§ Records held in a dataset
start
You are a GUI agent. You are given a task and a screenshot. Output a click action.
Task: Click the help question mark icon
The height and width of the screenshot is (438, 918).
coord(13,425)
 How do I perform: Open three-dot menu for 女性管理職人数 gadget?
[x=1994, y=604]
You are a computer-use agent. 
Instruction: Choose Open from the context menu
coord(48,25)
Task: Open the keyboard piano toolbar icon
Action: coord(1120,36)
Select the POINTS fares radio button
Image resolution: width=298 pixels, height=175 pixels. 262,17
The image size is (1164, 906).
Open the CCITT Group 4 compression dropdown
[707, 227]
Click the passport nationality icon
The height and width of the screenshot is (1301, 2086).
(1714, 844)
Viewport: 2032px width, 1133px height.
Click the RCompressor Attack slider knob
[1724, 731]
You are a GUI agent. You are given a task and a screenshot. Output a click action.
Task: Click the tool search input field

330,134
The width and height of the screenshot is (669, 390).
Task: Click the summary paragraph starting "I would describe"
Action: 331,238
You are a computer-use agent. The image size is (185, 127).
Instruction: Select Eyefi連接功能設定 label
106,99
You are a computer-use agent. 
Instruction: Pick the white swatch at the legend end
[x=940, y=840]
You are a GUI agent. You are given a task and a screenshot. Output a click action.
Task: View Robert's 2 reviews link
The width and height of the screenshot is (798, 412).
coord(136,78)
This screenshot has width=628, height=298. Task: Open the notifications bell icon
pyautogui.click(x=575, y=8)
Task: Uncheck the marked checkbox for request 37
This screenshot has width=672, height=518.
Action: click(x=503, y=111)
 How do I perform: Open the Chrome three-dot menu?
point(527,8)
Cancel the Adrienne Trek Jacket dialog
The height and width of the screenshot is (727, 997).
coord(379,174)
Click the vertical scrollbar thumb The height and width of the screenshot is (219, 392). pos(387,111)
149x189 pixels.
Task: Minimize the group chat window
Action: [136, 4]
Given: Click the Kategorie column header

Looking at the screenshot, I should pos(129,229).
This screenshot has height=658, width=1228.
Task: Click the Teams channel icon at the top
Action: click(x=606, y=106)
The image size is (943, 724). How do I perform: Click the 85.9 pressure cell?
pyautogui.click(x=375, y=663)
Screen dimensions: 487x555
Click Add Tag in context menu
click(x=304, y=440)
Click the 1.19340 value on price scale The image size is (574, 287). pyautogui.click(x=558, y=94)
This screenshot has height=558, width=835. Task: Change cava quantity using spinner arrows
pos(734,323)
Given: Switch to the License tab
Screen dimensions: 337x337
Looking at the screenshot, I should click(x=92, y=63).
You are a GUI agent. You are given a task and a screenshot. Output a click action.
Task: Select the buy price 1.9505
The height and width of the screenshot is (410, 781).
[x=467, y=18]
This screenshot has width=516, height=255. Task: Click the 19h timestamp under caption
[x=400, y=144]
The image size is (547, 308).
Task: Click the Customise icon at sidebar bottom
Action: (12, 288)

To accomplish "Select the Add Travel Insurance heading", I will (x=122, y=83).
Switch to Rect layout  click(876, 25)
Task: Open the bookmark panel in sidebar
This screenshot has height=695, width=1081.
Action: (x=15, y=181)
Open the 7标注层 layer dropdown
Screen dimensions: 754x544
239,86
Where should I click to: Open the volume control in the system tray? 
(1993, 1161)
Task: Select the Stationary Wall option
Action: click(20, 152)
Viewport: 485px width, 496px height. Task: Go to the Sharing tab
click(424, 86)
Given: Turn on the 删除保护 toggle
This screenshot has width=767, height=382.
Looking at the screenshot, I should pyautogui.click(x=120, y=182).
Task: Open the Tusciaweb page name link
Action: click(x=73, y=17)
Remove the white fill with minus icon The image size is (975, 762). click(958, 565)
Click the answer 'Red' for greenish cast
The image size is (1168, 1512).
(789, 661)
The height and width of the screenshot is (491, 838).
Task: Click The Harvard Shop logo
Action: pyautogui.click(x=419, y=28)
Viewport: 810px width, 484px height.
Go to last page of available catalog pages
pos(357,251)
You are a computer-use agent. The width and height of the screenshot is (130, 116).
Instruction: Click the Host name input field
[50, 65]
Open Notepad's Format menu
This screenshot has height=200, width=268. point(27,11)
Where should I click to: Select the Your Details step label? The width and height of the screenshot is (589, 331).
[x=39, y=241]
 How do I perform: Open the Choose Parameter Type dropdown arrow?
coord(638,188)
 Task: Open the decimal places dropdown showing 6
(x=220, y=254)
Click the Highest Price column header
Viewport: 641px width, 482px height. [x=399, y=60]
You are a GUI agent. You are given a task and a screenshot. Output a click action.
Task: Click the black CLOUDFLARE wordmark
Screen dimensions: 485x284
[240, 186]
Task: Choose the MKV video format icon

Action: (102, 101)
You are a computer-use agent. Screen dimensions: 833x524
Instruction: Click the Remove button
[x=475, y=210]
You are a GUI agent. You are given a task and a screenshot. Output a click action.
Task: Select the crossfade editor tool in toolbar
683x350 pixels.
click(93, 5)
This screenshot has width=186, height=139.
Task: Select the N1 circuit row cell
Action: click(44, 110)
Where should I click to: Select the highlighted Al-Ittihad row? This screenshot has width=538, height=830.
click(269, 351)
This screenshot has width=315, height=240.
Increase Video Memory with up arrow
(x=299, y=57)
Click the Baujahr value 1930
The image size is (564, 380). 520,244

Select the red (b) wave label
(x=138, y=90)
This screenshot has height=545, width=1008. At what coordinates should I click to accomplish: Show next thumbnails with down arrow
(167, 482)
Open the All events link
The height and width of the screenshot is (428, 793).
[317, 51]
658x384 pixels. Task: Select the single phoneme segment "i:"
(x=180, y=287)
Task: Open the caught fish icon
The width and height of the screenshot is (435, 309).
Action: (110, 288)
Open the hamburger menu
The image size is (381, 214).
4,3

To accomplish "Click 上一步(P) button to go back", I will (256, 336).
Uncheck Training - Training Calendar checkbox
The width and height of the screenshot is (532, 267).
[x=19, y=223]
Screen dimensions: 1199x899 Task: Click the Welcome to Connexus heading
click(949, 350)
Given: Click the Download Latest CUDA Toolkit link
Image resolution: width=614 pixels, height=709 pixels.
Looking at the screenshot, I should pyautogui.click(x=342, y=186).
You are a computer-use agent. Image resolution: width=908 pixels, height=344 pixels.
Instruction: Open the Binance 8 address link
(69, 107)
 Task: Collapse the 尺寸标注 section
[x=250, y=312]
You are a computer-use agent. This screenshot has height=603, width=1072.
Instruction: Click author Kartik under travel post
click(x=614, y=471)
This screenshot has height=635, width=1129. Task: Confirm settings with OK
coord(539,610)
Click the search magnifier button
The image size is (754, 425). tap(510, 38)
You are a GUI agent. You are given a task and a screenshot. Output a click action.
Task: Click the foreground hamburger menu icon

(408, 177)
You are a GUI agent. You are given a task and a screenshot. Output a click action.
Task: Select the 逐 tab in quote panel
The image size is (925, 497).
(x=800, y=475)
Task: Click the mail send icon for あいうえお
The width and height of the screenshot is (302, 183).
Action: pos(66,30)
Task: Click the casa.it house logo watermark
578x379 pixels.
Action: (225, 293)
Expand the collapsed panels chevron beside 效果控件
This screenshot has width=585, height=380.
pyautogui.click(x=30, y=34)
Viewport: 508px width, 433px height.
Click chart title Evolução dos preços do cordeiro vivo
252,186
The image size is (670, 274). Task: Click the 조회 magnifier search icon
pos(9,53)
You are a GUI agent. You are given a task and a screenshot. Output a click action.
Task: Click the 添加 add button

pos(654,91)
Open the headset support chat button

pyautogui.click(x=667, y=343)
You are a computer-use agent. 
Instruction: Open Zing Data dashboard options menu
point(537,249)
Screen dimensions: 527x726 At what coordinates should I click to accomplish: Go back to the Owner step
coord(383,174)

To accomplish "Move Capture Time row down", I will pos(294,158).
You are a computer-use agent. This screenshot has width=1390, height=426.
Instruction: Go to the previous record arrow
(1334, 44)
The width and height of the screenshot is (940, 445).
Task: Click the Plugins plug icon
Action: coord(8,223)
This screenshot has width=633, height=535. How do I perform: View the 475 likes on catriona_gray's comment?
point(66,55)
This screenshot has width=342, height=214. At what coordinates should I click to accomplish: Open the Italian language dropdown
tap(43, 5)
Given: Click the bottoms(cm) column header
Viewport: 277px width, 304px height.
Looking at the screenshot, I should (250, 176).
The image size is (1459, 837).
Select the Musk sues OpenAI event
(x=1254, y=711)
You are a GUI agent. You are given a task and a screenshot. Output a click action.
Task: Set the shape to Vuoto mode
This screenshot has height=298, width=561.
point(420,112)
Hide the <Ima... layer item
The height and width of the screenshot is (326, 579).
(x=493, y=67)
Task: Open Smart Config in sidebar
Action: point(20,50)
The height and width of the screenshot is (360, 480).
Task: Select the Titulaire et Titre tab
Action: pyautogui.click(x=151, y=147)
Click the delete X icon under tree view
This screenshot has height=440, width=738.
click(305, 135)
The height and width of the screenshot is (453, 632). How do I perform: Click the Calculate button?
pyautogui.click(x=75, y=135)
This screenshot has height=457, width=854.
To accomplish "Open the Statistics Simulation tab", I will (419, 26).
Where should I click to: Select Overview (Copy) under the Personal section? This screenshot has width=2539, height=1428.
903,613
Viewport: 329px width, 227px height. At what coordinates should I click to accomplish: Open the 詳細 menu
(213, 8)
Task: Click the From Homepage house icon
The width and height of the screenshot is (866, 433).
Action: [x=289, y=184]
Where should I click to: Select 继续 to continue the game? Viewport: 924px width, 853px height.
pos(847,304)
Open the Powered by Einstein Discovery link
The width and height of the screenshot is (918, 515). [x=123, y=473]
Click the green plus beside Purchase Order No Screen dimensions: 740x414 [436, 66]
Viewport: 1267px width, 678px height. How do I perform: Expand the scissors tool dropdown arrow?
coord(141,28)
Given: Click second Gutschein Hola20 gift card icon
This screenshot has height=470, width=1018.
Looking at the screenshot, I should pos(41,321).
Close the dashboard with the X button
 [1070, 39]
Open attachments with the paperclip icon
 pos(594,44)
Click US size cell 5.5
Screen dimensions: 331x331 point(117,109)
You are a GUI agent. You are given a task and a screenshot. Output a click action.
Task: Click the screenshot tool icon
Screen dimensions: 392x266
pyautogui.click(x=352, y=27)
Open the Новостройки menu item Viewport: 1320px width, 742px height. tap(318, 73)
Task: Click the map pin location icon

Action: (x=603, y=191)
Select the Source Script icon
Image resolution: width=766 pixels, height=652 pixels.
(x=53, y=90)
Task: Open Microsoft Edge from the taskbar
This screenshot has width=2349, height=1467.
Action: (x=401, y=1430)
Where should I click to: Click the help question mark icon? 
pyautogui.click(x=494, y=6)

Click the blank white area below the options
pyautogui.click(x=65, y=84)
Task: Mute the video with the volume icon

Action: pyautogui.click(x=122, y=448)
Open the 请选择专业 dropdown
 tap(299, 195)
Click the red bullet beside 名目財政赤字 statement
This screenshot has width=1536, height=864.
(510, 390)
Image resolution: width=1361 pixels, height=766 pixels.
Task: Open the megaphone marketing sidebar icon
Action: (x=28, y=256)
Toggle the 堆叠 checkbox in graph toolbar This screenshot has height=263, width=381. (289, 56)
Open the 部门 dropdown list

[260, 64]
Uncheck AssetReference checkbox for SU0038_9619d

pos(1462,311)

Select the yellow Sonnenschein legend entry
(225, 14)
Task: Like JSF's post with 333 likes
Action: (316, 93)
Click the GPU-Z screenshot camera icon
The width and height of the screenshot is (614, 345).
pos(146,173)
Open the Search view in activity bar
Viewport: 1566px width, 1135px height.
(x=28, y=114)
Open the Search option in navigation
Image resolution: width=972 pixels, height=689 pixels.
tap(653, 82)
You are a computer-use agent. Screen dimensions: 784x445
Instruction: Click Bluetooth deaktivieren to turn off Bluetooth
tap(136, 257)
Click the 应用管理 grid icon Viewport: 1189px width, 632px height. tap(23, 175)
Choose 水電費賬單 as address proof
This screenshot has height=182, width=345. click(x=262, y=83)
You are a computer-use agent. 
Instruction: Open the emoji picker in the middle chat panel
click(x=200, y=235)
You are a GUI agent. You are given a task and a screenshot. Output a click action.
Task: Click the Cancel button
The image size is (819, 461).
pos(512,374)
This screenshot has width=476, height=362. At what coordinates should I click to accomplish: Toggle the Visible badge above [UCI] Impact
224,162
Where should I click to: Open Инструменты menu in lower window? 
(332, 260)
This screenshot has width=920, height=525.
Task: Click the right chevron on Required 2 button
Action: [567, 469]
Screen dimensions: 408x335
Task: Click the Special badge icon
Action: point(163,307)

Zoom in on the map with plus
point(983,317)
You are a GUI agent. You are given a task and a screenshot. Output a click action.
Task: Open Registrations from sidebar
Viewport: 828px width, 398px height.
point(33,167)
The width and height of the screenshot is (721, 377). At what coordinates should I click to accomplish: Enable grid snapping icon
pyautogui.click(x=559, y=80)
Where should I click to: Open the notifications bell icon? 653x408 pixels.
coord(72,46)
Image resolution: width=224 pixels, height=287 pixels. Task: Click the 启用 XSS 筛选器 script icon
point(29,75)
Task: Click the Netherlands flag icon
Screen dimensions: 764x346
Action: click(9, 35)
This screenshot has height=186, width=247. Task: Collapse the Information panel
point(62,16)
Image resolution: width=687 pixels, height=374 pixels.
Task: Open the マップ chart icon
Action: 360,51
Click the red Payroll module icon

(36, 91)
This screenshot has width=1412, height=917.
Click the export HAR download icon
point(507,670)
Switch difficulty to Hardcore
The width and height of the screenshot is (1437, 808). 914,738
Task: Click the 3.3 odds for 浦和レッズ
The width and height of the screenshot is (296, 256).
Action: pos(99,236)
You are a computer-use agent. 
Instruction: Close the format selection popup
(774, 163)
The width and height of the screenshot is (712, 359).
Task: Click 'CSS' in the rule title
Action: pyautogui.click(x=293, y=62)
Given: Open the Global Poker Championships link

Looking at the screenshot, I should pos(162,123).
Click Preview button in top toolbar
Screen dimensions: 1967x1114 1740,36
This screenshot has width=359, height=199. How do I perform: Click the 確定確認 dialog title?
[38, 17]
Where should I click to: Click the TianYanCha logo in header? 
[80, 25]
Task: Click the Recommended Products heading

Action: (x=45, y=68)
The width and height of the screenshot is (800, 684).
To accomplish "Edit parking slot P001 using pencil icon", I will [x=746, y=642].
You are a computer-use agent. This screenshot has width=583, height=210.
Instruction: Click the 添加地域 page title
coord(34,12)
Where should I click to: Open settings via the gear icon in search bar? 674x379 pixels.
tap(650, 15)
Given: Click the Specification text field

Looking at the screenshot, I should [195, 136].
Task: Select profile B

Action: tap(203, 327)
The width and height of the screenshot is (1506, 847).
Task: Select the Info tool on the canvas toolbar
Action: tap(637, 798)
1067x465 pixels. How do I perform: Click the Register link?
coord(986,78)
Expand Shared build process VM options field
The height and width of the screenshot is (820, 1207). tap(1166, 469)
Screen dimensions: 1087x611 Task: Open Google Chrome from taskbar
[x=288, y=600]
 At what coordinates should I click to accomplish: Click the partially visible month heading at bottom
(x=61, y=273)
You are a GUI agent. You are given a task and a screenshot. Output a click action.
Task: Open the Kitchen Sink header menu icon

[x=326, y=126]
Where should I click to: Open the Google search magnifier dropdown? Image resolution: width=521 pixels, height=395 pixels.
end
§ PROBLEM DETAILS
Copy the lines from the start of the records through the line containing "Image resolution: width=298", keeping every character unchanged.

§ ANSWER TO THE PROBLEM
You are a GUI agent. You are given a task and a screenshot. Output a click action.
Task: Click the help question mark icon
The height and width of the screenshot is (438, 918).
coord(13,425)
 How do I perform: Open three-dot menu for 女性管理職人数 gadget?
[x=1994, y=604]
You are a computer-use agent. 
Instruction: Choose Open from the context menu
coord(48,25)
Task: Open the keyboard piano toolbar icon
Action: coord(1120,36)
Select the POINTS fares radio button
Image resolution: width=298 pixels, height=175 pixels. 262,17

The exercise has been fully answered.